Angela Merkel wird der EU fehlen, lautet es aus der Führungsriege der Staatengemeinschaft.
Angela Merkel wird der EU fehlen, lautet es aus der Führungsriege der Staatengemeinschaft.Bild: BELGA / Pool Nicolas Maeterlinck

"Wie Paris ohne Eiffelturm": EU-Gipfel verabschiedet Merkel

22.10.2021, 13:58

Zu ihrem Abschied aus der Politik hat Bundeskanzlerin Angela Merkel beim EU-Gipfel in Brüssel neben viel anerkennenden Worten auch einige Geschenke bekommen.
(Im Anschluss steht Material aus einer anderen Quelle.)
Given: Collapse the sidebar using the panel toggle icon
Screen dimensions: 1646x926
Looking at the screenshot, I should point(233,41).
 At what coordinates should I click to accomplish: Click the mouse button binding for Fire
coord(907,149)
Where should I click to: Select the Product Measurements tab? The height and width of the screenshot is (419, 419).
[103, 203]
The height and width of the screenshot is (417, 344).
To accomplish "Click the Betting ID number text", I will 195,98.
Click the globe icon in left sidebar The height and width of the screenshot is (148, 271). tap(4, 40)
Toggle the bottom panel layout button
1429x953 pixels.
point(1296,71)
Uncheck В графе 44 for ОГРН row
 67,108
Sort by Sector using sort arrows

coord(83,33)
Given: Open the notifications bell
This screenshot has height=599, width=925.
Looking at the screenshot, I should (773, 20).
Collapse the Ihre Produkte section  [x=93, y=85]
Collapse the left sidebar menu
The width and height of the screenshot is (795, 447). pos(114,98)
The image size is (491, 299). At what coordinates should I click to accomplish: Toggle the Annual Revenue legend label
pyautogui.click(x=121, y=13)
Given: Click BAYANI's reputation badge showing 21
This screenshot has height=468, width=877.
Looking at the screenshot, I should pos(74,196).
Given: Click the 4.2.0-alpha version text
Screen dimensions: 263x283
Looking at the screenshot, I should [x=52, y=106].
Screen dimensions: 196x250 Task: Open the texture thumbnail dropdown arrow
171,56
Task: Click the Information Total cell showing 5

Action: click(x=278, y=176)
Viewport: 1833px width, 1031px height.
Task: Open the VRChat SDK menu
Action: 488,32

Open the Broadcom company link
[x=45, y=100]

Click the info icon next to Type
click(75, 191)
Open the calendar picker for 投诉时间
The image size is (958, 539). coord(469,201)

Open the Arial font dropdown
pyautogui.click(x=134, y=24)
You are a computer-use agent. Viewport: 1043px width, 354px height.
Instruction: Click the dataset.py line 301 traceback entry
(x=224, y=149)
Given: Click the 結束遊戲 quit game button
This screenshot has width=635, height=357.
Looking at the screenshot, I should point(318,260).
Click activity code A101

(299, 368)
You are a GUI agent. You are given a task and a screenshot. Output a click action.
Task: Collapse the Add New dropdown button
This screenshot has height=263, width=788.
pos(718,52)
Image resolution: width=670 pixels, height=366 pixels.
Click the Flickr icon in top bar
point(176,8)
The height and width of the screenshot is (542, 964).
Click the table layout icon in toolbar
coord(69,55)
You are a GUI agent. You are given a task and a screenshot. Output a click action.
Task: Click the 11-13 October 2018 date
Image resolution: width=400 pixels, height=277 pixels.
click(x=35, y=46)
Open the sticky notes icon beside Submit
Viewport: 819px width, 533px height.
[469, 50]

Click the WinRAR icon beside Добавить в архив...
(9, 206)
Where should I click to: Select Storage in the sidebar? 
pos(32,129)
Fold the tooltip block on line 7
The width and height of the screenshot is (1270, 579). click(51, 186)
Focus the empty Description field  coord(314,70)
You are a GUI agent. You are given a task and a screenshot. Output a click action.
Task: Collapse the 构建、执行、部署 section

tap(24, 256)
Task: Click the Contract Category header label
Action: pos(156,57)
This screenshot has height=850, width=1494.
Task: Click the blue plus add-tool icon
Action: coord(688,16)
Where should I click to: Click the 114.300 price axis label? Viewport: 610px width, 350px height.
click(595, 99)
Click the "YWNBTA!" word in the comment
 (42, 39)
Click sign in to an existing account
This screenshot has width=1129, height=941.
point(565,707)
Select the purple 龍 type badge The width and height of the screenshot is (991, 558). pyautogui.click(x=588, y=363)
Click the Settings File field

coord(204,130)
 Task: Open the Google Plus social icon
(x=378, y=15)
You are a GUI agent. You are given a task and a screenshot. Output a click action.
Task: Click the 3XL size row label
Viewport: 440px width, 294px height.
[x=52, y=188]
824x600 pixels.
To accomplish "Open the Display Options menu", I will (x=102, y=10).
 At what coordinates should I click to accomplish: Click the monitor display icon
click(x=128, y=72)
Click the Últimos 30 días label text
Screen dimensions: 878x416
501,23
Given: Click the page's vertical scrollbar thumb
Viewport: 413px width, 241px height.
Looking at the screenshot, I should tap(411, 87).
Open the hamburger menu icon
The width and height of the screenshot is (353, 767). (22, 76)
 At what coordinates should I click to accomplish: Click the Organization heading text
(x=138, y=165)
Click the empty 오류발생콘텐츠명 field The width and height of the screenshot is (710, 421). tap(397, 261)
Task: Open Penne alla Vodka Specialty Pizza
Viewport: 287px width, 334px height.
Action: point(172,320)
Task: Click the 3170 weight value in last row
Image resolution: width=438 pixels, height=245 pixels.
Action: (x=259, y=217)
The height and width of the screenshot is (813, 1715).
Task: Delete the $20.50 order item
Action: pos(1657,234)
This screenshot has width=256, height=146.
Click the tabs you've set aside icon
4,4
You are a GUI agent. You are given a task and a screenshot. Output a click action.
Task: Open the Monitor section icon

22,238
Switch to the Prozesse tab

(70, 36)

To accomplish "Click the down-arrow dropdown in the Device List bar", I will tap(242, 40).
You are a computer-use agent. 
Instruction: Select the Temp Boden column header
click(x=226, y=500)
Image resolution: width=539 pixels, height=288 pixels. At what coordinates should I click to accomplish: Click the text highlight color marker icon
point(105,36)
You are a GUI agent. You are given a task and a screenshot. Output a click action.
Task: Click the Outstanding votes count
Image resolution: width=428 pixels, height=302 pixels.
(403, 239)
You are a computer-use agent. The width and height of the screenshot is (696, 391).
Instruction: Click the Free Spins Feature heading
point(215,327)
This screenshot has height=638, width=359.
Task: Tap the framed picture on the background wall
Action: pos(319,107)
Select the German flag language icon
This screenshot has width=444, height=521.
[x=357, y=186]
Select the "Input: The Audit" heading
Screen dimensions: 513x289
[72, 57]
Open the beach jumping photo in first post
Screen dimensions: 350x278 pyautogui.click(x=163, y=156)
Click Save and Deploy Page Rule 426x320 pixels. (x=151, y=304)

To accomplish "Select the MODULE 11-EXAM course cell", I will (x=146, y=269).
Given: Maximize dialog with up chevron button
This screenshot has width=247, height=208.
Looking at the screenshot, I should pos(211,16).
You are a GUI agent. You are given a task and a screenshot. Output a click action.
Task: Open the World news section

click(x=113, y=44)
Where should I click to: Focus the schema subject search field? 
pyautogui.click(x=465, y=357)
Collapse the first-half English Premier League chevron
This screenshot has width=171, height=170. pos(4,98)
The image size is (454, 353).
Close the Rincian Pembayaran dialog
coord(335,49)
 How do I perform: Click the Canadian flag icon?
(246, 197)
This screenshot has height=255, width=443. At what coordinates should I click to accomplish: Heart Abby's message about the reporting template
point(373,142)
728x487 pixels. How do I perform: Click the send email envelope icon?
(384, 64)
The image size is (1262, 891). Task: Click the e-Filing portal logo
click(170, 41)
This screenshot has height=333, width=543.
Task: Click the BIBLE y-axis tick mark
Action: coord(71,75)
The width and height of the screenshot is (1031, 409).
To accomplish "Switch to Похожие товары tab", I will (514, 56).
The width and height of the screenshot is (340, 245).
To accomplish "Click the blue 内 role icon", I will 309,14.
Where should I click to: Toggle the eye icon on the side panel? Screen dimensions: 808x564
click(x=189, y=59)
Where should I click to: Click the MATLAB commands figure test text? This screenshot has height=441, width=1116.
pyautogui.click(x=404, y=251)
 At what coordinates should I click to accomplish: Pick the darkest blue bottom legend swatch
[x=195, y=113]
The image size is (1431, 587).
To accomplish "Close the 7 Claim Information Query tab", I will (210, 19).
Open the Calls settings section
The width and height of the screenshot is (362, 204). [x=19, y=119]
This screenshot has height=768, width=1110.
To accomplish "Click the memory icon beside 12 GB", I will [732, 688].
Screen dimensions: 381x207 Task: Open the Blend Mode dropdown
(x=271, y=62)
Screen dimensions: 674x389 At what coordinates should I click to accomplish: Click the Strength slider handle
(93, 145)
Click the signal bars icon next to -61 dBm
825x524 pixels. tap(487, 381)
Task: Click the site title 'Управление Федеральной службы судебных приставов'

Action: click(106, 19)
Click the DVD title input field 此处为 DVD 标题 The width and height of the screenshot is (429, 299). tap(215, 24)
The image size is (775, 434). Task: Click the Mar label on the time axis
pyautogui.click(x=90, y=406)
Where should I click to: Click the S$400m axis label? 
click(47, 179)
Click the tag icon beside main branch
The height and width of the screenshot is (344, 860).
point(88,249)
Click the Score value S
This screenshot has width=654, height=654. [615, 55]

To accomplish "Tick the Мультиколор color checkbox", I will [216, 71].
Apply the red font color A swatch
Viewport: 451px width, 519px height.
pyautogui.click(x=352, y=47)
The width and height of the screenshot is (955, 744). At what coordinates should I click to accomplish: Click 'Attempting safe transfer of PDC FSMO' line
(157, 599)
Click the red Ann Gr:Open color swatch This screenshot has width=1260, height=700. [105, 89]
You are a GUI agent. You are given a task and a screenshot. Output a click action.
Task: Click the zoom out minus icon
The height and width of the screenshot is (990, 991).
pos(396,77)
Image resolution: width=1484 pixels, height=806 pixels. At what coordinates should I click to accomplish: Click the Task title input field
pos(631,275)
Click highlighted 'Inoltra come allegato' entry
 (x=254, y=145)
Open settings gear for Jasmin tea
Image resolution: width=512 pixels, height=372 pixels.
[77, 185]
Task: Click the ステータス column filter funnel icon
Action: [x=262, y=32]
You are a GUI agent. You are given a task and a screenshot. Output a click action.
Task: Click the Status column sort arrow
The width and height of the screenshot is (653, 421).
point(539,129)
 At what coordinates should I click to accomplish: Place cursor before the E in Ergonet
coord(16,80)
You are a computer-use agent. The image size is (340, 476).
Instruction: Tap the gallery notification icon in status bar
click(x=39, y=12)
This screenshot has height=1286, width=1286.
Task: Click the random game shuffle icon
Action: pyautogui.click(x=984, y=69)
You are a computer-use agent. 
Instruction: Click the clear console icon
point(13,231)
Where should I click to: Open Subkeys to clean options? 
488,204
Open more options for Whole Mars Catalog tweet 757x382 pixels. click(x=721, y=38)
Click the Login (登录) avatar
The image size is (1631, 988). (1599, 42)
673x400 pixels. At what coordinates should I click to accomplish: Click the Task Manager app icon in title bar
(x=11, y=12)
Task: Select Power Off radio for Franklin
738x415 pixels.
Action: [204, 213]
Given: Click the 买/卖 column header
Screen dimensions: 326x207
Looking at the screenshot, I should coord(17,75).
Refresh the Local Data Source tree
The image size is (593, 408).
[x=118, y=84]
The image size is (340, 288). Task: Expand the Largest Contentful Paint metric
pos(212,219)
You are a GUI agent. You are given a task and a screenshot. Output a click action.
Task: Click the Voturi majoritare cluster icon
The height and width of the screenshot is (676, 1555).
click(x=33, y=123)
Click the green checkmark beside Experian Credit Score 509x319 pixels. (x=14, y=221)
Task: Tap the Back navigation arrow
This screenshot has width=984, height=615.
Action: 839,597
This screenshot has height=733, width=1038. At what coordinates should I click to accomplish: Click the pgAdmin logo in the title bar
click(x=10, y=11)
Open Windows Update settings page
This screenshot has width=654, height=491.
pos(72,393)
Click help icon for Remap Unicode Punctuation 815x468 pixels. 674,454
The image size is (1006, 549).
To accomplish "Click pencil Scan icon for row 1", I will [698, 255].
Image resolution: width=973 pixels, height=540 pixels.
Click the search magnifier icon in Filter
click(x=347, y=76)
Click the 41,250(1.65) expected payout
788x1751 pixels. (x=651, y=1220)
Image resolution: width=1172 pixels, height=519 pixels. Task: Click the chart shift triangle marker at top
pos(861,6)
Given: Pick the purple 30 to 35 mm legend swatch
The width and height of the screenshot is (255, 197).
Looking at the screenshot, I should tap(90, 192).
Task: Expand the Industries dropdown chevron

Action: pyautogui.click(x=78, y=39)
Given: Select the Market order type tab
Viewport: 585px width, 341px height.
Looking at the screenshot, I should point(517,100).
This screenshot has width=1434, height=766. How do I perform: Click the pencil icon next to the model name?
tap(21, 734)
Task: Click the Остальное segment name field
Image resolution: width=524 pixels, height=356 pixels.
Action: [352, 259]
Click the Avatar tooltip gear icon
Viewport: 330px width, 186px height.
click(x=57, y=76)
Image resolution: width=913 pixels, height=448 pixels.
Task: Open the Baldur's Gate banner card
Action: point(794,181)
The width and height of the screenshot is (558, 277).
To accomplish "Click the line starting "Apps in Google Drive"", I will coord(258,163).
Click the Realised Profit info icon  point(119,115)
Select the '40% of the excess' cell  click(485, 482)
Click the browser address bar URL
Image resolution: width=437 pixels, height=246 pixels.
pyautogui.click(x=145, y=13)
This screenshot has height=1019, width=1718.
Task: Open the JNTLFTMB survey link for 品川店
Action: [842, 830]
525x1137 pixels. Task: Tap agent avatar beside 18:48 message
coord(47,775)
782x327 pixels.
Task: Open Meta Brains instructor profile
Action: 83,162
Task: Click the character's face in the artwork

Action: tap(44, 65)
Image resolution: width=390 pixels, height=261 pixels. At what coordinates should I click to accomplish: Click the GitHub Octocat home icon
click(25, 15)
Nach Angaben von Diplomaten wurde bei einer kleinen Abschiedszeremonie am Freitagvormittag ein rund zweiminütiges Video mit Gipfelszenen aus den vergangenen 16 Jahren gezeigt. Merkel sei darin auch mit zahlreichen schon lange nicht mehr amtierenden Staats- und Regierungschefs zu sehen, hieß es. So zum Beispiel mit dem 2019 gestorbenen französischen Präsidenten Jacques Chirac und dem früheren britischen Premierminister Tony Blair.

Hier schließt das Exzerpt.